By the early 1900s, the U.S. economy was dominated by large trusts and monopolies, such as Standard Oil and U.S. Steel. These entities engaged in practices like price fixing, predatory pricing, and exclusive dealing to eliminate competition. The Sherman Antitrust Act of 1890 had proven insufficient because it was vague and relied heavily on court interpretations, which often favored big business. Key problems included:
- Lack of enforcement: The Sherman Act lacked a dedicated agency to investigate or prosecute violations.
- Unfair trade practices: Businesses used deceptive advertising, bribery, and boycotts to harm rivals.
- Consumer harm: Monopolies could charge inflated prices and offer poor-quality goods without fear of competition.
- Public outcry: Muckraking journalists and progressive reformers exposed the abuses of trusts, creating political pressure for action.
How did the Federal Trade Commission Act differ from earlier antitrust laws?

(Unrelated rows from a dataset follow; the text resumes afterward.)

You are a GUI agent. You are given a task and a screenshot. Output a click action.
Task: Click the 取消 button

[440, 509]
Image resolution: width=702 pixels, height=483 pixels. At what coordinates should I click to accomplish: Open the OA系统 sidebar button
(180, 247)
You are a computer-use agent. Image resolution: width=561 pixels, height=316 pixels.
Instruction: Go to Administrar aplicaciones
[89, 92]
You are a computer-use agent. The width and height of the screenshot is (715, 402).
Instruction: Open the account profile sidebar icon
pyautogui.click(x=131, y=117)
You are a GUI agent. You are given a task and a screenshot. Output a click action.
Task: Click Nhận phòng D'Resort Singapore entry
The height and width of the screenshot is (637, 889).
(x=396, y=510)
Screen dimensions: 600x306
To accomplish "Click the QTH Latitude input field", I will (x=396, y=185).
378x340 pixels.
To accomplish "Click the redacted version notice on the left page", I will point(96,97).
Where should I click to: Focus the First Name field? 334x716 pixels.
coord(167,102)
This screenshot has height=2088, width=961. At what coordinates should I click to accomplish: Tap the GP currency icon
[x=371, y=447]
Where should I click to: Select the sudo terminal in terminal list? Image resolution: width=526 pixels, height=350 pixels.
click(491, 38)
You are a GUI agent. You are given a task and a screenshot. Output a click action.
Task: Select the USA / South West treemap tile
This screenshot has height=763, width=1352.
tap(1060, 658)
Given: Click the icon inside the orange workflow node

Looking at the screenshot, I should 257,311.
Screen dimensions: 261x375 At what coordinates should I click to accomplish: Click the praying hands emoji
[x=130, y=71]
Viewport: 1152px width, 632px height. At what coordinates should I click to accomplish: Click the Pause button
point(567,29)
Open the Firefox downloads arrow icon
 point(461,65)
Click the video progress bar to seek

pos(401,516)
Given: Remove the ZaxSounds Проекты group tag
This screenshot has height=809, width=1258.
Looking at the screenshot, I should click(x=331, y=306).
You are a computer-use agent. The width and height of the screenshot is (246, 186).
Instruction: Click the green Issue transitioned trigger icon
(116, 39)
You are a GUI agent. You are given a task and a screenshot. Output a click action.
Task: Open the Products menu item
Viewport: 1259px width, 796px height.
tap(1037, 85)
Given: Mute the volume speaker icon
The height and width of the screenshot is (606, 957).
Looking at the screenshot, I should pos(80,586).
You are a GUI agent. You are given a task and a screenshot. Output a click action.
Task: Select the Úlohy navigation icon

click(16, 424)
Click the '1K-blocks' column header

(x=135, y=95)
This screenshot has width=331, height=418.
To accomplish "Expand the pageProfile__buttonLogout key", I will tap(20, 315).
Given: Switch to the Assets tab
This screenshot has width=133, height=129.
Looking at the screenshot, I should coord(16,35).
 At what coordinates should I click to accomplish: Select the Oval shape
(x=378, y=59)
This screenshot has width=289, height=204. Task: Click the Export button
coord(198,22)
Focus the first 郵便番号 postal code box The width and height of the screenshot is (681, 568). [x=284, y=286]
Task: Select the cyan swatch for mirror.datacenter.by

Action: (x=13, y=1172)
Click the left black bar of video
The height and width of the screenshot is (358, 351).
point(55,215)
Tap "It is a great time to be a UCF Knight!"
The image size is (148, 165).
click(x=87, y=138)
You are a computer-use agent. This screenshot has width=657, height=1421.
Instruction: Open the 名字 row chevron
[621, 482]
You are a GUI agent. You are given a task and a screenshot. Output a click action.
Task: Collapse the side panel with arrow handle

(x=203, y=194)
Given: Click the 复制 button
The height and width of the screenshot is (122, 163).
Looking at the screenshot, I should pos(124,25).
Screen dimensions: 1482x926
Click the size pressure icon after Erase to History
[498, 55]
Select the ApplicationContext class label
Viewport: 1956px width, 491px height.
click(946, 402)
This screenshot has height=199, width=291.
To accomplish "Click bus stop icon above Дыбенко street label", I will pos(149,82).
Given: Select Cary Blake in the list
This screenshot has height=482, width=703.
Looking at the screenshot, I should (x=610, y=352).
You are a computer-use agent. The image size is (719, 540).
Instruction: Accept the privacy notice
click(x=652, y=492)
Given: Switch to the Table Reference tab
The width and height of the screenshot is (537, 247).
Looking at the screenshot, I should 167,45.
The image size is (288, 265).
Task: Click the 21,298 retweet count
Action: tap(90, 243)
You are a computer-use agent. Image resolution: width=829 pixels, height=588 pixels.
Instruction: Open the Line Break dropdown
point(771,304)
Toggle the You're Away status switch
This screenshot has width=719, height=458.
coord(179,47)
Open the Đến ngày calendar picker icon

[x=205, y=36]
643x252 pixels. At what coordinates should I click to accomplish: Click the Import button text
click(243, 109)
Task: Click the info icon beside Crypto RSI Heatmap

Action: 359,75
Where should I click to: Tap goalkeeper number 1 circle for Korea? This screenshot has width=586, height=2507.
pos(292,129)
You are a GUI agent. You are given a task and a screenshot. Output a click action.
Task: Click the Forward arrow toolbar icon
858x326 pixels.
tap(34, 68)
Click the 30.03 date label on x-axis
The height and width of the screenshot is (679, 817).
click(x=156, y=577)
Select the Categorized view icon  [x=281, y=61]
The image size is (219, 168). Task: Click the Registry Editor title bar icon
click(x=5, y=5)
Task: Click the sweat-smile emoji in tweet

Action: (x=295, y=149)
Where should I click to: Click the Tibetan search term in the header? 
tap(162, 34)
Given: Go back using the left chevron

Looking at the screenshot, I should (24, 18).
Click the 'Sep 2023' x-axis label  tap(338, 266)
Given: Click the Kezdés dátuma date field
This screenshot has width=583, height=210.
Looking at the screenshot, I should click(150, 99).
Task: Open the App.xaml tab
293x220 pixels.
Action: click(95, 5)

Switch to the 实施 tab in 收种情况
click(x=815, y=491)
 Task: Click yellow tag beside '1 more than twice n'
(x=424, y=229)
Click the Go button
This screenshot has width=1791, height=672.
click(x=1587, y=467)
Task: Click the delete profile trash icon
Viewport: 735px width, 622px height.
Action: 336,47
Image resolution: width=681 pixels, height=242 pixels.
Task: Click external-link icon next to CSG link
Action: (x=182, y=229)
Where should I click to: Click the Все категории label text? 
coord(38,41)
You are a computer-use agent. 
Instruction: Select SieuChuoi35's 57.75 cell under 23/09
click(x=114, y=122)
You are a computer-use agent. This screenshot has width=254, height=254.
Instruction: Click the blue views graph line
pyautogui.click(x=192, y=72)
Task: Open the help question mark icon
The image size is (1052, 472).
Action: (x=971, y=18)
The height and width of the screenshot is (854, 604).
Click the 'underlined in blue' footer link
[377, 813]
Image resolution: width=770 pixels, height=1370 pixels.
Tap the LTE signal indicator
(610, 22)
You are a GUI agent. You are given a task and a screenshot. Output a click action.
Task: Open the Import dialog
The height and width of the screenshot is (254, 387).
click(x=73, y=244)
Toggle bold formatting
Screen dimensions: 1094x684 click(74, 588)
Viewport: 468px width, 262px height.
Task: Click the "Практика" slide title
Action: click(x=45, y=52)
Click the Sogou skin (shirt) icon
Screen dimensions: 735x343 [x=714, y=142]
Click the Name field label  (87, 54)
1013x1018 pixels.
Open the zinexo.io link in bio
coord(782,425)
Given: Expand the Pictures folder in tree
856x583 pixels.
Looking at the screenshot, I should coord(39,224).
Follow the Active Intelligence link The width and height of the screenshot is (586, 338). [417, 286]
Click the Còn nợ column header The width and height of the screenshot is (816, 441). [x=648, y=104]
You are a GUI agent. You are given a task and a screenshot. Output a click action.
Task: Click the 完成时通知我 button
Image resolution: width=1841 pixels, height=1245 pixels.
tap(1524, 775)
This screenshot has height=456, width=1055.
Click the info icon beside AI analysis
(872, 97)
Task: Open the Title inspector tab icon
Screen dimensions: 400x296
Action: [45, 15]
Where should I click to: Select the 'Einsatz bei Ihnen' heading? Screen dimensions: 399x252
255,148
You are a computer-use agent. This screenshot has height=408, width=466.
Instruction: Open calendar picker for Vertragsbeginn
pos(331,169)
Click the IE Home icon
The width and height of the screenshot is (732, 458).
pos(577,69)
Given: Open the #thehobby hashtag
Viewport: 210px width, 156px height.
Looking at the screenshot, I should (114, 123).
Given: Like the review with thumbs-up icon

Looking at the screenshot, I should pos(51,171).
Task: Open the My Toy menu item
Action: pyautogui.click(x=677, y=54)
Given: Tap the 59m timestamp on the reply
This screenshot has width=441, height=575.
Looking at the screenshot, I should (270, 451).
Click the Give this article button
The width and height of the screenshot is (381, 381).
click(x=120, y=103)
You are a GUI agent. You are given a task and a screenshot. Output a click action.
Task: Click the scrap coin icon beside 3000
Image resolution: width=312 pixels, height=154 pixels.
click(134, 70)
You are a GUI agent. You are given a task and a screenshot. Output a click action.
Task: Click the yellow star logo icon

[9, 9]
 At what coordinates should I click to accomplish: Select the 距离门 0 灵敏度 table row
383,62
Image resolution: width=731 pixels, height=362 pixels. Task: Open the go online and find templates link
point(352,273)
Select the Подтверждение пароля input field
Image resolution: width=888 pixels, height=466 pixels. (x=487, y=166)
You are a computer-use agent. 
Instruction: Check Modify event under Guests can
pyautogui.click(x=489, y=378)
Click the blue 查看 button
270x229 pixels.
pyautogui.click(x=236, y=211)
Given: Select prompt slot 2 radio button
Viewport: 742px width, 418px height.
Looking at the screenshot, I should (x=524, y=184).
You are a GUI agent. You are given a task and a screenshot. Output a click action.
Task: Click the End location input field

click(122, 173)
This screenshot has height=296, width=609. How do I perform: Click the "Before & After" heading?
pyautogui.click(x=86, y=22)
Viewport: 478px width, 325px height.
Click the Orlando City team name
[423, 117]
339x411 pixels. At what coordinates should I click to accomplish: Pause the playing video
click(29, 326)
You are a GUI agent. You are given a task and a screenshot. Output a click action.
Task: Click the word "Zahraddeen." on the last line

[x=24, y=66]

The Federal Trade Commission Act introduced a fundamental shift in antitrust policy. Unlike the Sherman Act, which was a criminal statute that punished past violations, the FTC Act created an administrative agency with proactive powers. Key differences included:
- Preventive authority: The FTC could issue cease-and-desist orders to stop unfair practices before they caused widespread harm.
- Investigative power: The FTC could subpoena documents, hold hearings, and gather evidence without waiting for a lawsuit.
- Broad definition of unfairness: Section 5 of the Act outlawed "unfair methods of competition," a flexible standard that could adapt to new business tactics.
- Consumer protection: Later amendments explicitly added "unfair or deceptive acts or practices" to the FTC's jurisdiction, directly protecting consumers.
What role did the political climate play in the Act's passage?
The Act was a direct product of the Progressive Era, a period of widespread social and political reform. President Woodrow Wilson made antitrust reform a central plank of his 1912 campaign, arguing that the government needed a stronger role in regulating the economy. The political climate was shaped by:
| Factor | Impact on the Act |
|---|---|
| Public distrust of big business | Created bipartisan support for a federal watchdog to oversee corporate behavior. |
| Progressive reformers | Advocated for a commission model, similar to the Interstate Commerce Commission, to regulate railroads. |
| Congressional debates | Led to compromises that gave the FTC both antitrust and consumer protection duties. |
| Business opposition | Forced lawmakers to clarify that the FTC would not be a "star chamber" but a fair, expert body. |
Wilson signed the Act into law on September 26, 1914, alongside the Clayton Antitrust Act, which further defined illegal practices. Together, these laws formed the foundation of modern U.S. antitrust policy.